For starters, I don’t think people even used the phrase “Black Friday.” Anyway, you have to cross the bridge that separates Cape Ann from the mainland and drive down Route 128 something like 20 miles before you even come to a shopping mall. And the whole point of being on a sabbatical was to avoid shopping malls (OK, that wasn’t the point of the sabbatical, but it was an advantage it offered).

So shopping locally for Christmas gifts was a given. And I didn’t even need to get into a car to do it. I scoured the shops up and down Bearskin Neck and bought socks and sweaters from the Bolivian man who, with his partner, sold a range of beautiful woolens. I bought scarves from the Mexican woman whose colorful store was chock-a-block full of jewelry and clothing and wall hangings and shrines to Frida Kahlo.

At the happy head shop, Soulstice, I bought essential oil and handmade bracelets. I bought exquisite beaded necklaces from Tidal Edge Gallery where Heidi Zander’s oil paintings vie for space with her hand-painted bowls and cards and jewelry.

At the John Tarr store I could get more serious presents and necessities: Woolrich shirts and Teva walkers and Greek fisherman caps and heavy-duty mittens. But at Sand Castles I could get more girlie clothes my daughters like to wear.

The French owner of Provence sold me some brilliantly-hued napkins (a present for myself; it was coming on my birthday after all). And at R Three Sons (and those three sons often worked the shop for their parents) I could find all manner of joke gifts including a bacon wallet, a yodeling pickle and Freudian slippers.

The hardest shop to pull myself out of was Lula’s, a gourmet food store so visually appealing that I have a fantasy of turning my kitchen into just such a space (and stocked with just such fancy comestibles, pottery and linens).

If I got hungry from all this meandering around town, I didn’t have to stop into a Friendly’s or grab a burger at McDonald’s. (As far as I know there is only one of each of these chains on Cape Ann, down in the city of Gloucester. Rockport has a Dunkin Donuts out by the commuter train. And there’s a Burger King on Route 128 some miles away, but it’s on the east-bound side and there’s no access to it if you’re traveling west.)

My culinary options ranged considerably. I was fond of getting a late afternoon coffee and a tuna-and-boursin wrap at the Bean & Leaf. But Hula Moon, with its oil-cloth covered tables and harbor view, served up some mean soups. Flav’s Red Skiff was unbeatable for breakfast—my anadama bread doesn’t even come close to being as good as their anadama bread.

There was Finnish coffee bread, called Nisu at Brother’s Brew and sweet and savory versions of strudel at Helmet’s. Top Dog turned out a variety of wieners, though I am not a partaker. And if it were getting on in the day, Roy Moore had fresh-caught lobsters for a dinner time splurge.
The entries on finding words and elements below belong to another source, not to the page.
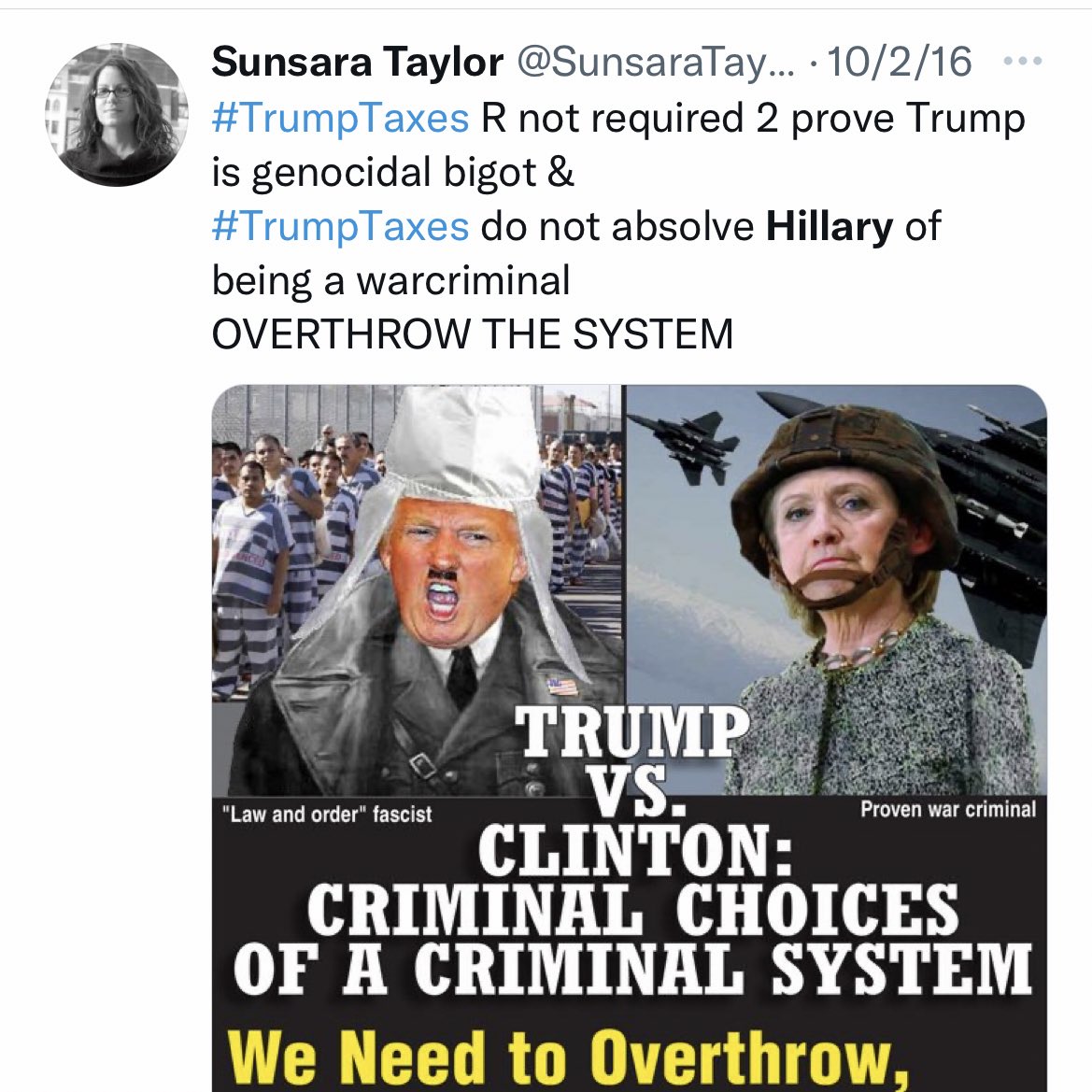Click the "is genocidal bigot &" text line

pos(392,172)
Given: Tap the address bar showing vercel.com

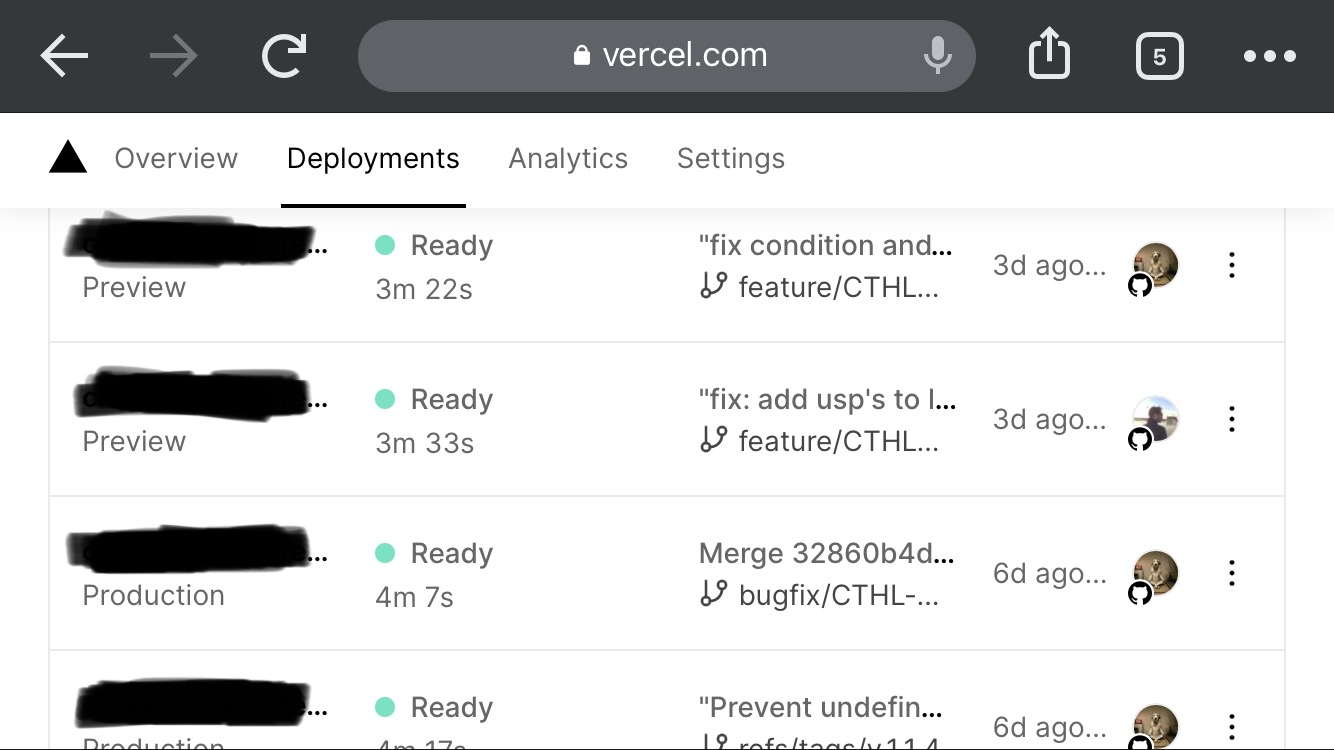Looking at the screenshot, I should pyautogui.click(x=667, y=55).
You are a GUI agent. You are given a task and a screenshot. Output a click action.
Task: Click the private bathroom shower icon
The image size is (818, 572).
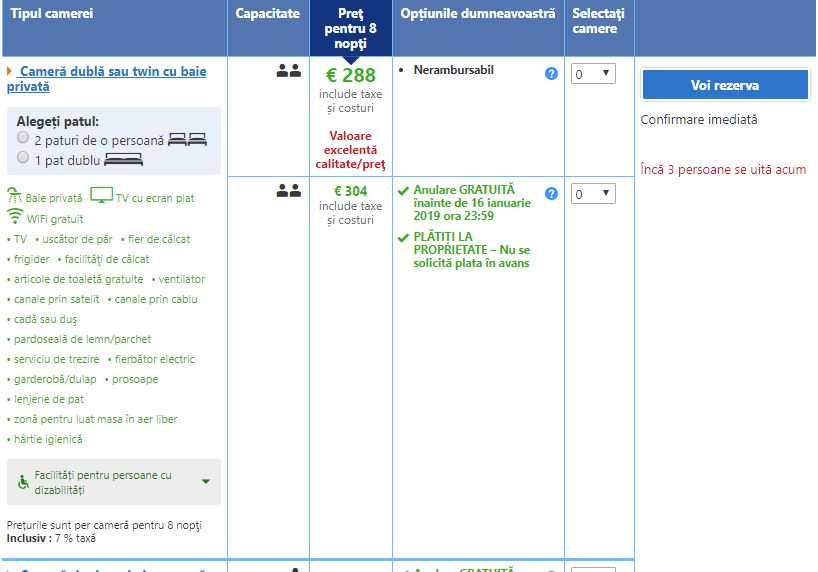click(14, 196)
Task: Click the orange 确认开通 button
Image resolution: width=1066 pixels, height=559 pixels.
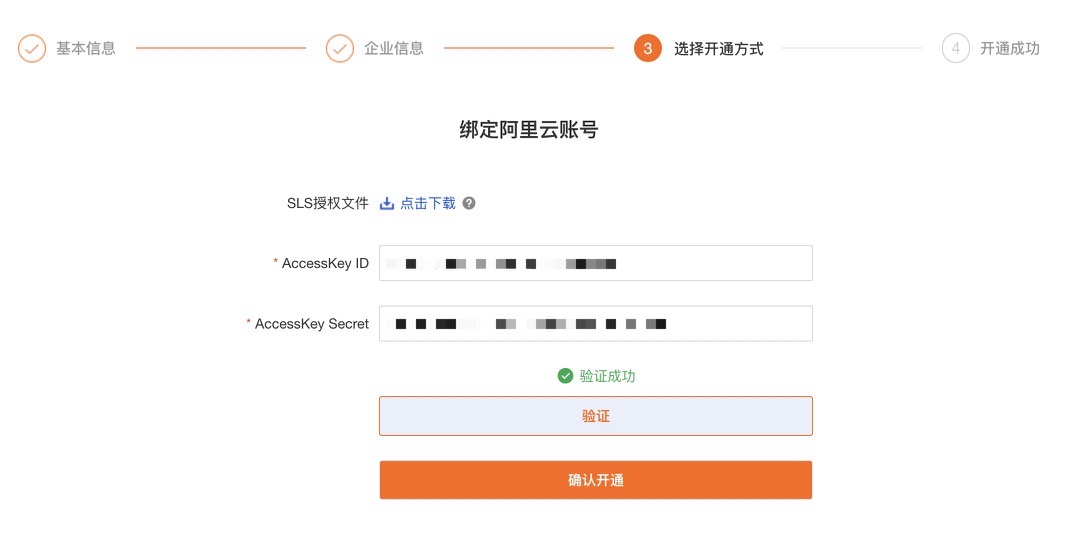Action: [596, 480]
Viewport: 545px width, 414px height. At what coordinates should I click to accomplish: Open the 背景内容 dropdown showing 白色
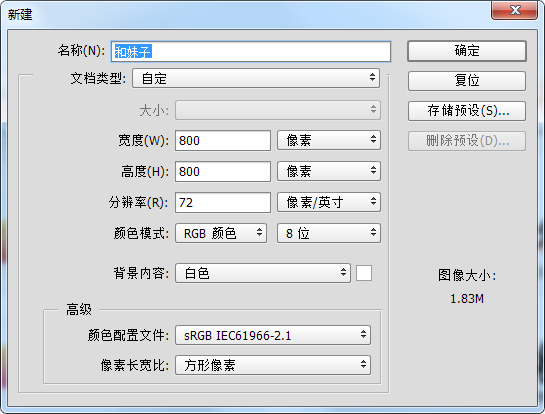point(263,273)
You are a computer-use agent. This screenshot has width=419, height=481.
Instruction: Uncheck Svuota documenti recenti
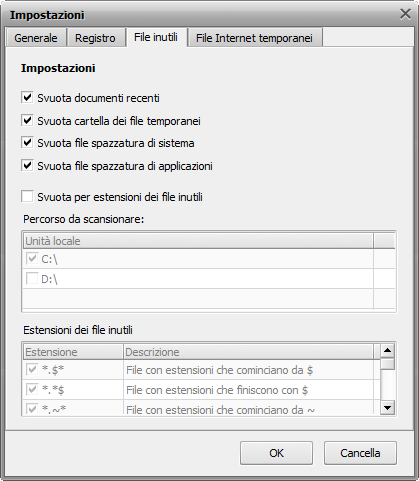tap(27, 98)

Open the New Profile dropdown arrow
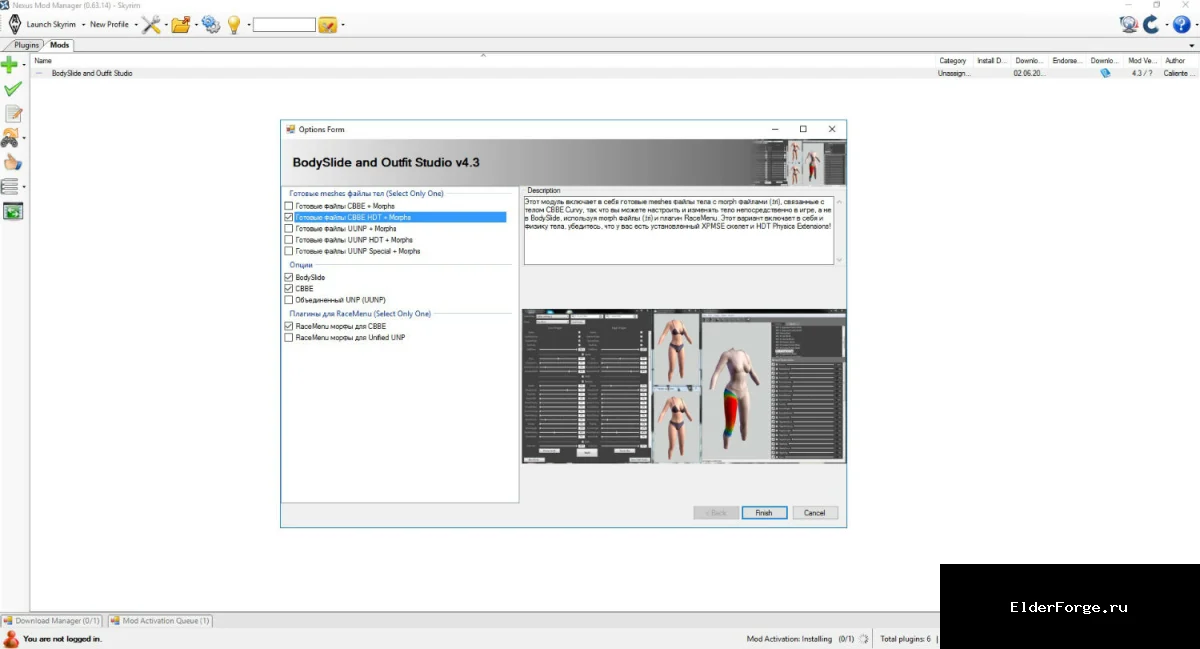click(134, 25)
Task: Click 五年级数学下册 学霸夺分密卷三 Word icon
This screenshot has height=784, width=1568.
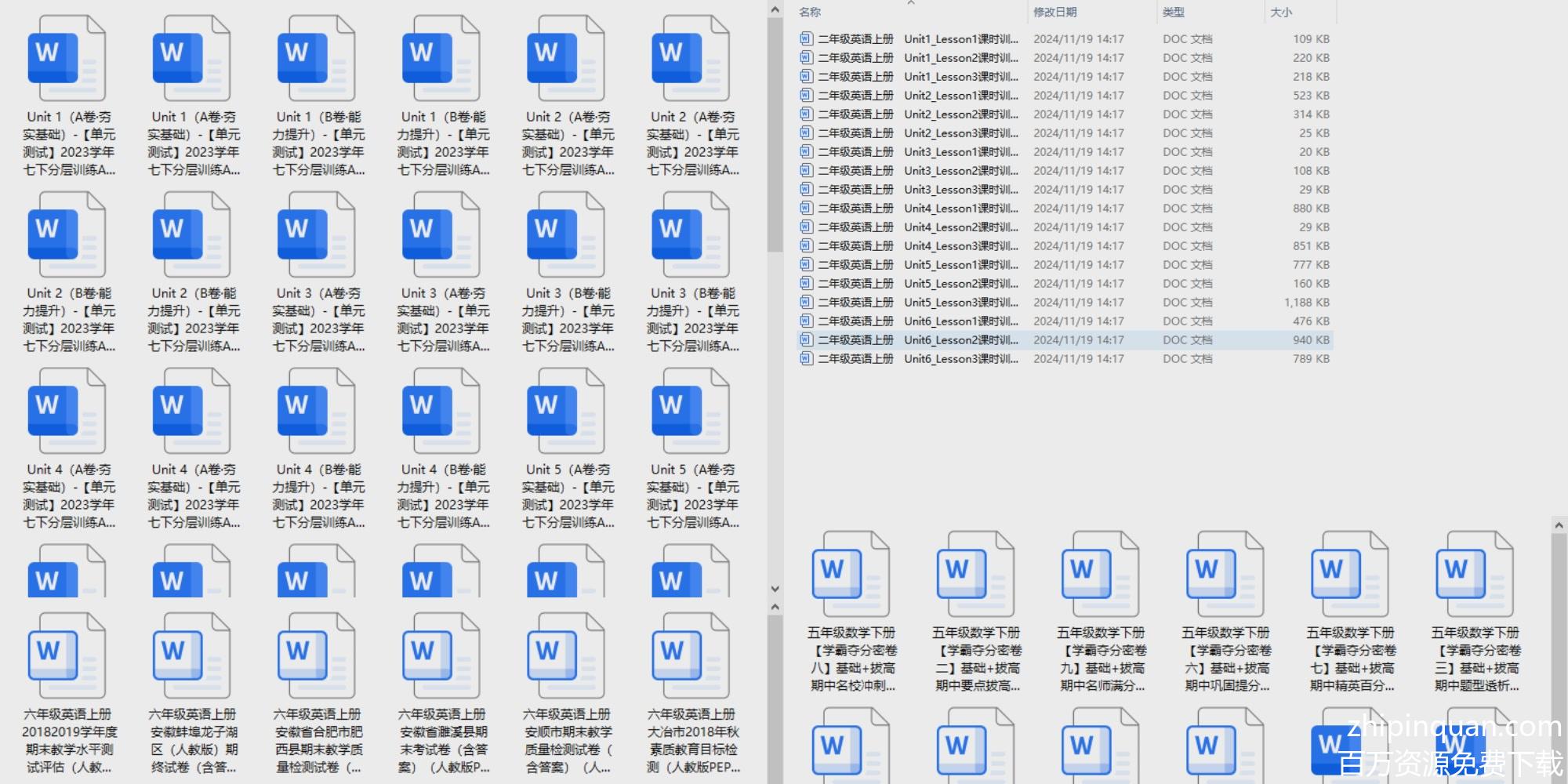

This year, of course, the shopping process is different. As I do every year and will continue to do, I skipped Black Friday. I read books instead, made some root vegetable soup. Felt very counter-cultural and all that. On Saturday I hit some local shops—the Jay Street mall in Schenectady being about as close to Bearskin Neck (without the harbor surrounding it) as the capital area gets. And yesterday I ventured into The Christmas Tree, which is an annual tradition for my daughter Linnea and me.

And now I’m sitting here on Cyber Monday, taking a break from this year’s version of cyber-shopping. (I’ll admit that last year, living in Rockport, I did have to do some online ordering—none of the shops sold Kitchen Aid mixers or bed pillows.)

It’s also true that it’s getting easier to patronize local shops rather than the big giants since many of them are offering online shopping and free shipping (Ten Thousand Villages, Saratoga Olive Oil, for example) and you can find all kinds of artisanal products at Etsy.com. But I miss bundling up in the killer mittens and beret I bought at Butler’s Haberdashery and strolling up and down the streets knowing that, by the time Santa arrived, I’d have all my shopping done.